Bond funds vs. Individual bonds

We work with BAM’s Fixed Income Desk and leverage its resources to serve clients’ fixed income needs and goals. BAM’s fixed income advisors build customized ladders and tailor investments for each individual client. This is most commonly done by purchasing individual bonds, which can offer great benefits. There are, however, certain instances where a bond fund is more appropriate for a client to provide proper diversification and minimize risk. The following thresholds have been established for when bond funds should be used:

  • Less than $1 million when buying individual municipal bonds
  • Less than $500,000 when buying taxable products such as CDs, agencies and Treasuries.
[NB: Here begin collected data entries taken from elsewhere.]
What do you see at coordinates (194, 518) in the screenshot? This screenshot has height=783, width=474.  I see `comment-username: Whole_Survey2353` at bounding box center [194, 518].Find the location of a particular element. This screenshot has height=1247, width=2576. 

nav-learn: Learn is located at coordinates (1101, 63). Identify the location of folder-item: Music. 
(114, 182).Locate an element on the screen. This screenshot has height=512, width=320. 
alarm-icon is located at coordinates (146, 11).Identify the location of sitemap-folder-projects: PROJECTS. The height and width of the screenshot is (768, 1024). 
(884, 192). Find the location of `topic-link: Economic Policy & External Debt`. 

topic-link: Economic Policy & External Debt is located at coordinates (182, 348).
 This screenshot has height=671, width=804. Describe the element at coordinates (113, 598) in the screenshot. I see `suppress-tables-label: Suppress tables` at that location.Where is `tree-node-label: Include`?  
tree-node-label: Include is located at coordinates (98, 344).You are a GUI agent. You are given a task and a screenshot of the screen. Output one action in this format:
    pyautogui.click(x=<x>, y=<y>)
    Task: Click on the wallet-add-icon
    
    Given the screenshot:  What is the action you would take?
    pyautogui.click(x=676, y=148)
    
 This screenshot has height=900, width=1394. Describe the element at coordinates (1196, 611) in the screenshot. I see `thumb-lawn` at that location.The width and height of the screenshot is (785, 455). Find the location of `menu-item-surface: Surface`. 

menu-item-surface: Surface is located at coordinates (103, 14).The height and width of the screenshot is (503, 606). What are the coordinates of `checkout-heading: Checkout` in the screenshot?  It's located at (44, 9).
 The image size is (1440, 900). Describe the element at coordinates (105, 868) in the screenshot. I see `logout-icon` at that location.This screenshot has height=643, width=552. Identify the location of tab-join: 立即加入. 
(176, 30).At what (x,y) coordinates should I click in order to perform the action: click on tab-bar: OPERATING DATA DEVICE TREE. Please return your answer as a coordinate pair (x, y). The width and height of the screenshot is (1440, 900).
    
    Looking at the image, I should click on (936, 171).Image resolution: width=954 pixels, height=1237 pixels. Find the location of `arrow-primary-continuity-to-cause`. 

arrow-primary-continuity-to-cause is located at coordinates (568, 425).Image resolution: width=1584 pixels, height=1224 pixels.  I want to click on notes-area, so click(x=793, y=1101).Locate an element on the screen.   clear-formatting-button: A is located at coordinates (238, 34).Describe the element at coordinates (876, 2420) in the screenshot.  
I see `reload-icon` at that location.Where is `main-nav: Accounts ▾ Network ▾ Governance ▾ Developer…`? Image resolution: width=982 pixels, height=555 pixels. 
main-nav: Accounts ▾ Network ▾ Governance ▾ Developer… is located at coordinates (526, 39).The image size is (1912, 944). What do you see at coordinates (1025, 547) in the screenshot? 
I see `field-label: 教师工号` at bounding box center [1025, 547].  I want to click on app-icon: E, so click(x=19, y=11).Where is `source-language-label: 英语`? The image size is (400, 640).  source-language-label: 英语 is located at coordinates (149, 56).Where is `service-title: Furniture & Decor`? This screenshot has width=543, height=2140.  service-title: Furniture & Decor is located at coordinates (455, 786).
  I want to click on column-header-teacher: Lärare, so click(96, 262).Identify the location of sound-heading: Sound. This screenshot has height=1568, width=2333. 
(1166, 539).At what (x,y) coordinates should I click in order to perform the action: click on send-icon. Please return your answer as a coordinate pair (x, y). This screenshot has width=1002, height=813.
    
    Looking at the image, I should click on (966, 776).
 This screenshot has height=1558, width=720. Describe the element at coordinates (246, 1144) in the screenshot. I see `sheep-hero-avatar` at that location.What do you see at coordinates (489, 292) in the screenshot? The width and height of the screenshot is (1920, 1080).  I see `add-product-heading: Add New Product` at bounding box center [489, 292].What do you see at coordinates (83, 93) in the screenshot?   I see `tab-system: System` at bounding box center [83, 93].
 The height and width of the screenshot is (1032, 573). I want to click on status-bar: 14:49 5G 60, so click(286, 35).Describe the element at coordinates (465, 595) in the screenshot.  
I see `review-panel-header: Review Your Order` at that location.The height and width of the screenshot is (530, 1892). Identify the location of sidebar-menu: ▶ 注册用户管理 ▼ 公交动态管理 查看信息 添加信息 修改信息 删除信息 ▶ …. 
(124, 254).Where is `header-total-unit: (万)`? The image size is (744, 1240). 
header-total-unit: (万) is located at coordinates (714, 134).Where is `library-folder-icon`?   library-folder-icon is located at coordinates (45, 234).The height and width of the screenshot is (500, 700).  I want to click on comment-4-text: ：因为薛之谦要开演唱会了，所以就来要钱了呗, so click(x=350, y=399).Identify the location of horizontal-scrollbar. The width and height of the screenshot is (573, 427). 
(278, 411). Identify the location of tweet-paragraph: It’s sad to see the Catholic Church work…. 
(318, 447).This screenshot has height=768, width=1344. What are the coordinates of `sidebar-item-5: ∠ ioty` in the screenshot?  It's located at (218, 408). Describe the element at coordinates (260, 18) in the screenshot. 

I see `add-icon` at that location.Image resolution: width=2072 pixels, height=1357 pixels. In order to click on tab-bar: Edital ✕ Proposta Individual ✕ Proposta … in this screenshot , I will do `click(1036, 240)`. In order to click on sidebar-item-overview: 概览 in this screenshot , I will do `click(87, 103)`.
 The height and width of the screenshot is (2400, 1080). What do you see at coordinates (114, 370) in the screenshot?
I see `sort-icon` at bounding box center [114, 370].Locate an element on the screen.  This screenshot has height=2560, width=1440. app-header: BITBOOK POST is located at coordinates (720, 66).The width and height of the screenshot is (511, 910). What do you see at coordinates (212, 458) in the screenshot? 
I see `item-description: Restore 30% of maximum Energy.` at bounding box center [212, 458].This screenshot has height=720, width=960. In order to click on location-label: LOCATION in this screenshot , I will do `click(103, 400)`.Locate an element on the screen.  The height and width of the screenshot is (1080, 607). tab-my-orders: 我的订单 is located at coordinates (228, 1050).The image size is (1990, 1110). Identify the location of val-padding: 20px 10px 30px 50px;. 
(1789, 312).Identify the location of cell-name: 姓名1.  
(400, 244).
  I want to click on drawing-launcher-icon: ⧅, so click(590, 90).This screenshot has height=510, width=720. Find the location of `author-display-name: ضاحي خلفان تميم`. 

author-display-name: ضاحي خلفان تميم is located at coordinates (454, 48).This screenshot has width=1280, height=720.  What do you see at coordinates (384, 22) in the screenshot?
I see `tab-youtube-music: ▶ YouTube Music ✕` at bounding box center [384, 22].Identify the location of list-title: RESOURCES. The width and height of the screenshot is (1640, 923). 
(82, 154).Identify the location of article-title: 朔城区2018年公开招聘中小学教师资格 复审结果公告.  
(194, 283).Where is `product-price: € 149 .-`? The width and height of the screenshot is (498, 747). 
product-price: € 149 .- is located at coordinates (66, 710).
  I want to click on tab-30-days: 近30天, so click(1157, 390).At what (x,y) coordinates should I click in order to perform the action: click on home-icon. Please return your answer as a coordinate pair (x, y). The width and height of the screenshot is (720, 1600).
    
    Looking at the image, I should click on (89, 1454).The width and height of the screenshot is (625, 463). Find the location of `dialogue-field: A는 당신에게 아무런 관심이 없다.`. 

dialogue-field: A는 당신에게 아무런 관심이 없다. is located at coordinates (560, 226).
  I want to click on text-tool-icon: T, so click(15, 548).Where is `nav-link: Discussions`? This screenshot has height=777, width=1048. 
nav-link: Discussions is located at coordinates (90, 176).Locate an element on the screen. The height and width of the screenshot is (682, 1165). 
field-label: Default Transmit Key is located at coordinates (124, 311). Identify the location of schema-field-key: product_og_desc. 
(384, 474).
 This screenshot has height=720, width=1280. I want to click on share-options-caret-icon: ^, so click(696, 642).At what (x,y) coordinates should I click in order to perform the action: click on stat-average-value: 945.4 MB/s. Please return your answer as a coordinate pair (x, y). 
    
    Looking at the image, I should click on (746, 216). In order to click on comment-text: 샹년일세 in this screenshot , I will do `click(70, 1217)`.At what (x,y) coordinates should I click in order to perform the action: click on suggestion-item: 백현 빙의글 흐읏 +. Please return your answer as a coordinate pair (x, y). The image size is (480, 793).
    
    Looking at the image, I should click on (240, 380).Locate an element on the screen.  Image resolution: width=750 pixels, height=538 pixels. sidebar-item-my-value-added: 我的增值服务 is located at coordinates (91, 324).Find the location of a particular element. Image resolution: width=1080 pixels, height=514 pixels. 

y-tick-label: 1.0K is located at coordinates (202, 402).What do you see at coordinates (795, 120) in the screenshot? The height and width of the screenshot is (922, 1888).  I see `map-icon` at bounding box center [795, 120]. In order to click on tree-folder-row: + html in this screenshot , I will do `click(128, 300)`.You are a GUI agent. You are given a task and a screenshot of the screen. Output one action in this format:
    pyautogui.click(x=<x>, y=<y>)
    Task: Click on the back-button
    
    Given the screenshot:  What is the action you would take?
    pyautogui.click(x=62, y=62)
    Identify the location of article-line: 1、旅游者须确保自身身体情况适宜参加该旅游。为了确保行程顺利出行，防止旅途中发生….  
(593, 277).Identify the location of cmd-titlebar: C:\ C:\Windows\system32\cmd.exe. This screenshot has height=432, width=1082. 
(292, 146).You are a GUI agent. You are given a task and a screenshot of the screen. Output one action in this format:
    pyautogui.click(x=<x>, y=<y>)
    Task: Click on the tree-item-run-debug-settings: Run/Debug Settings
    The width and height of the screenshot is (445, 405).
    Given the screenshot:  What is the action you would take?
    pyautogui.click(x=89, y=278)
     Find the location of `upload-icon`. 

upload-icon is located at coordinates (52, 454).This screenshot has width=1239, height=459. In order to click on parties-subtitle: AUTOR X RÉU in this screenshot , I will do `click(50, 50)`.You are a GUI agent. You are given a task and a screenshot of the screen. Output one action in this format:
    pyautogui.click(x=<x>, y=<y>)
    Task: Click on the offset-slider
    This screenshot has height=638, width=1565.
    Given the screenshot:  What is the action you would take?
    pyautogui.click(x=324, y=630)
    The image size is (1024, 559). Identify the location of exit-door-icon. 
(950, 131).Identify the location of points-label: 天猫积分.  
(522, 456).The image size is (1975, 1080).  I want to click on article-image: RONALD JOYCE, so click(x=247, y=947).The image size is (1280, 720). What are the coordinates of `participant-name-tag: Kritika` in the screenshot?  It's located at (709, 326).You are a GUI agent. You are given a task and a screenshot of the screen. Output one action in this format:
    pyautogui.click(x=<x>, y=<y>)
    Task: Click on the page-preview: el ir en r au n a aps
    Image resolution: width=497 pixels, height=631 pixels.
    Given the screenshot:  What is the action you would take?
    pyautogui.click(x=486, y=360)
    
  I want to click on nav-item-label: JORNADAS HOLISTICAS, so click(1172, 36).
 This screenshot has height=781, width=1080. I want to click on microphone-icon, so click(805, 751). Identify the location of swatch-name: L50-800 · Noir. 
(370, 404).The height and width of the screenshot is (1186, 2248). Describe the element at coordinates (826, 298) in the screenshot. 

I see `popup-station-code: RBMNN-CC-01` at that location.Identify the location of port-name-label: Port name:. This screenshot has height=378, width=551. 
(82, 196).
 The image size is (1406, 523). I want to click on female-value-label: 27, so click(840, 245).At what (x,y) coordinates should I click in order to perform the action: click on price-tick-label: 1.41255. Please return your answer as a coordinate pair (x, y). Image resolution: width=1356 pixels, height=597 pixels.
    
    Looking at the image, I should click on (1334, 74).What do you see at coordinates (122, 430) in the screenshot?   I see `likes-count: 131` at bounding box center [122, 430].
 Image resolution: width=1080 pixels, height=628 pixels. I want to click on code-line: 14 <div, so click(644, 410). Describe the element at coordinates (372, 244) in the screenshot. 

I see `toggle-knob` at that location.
There are two main reasons to use bond funds versus individual bonds at these levels, and they are closely tied together: liquidity risk and credit risk. In terms of credit (or default) risk, U.S. Treasury bonds, FDIC-insured CDs and U.S. agency bonds carry either the full backing of the U.S. Treasury or, in the case of U.S. agencies, an implied federal backing. Because of this strong backing, little diversification is needed, but this needs to be balanced against liquidity risk. One difficult aspect of the fixed income market is that smaller pieces of bonds (less than $100,000 in par value), often called odd lots, have large bid-ask spreads, meaning that if an investor owns one and is forced to sell, the pricing would be less than stellar. Based on the typical markup retail investors receive, the sale price would likely be 1–3 percent less than it would be for a larger lot. Because investors will pay a high price for liquidity, we recommend purchasing bond funds where liquidity risk is taken off of the table.

Municipal bonds are not backed by the full faith and credit of the U.S. Treasury. BAM’s strict municipal bond buying parameters weed out riskier credits, but there still is some risk even in high-quality municipal issuers. Because of this, there is a greater need for diversification when purchasing municipal bonds. Therefore, it is BAM’s mandate that no issuer account for more than 10 percent of a client’s fixed income portfolio. Much like Treasuries, agencies and CDs, a steep liquidity penalty is paid when selling smaller, odd-lot pieces of municipal bonds. Due to the balance between liquidity and diversification, a higher threshold is recommended for clients wanting to purchase individual municipal bonds. Again, bond funds will be able to not only provide the diversification but also the liquidity necessary.

Bottom line: It is important for clients to recognize the need to maintain diversification as well as liquidity when constructing bond portfolios. For certain clients, bond funds are effective solutions to balancing these risks. The above guidelines ensure clients are placed in the best possible situation to balance the different risks inherent in the bond market.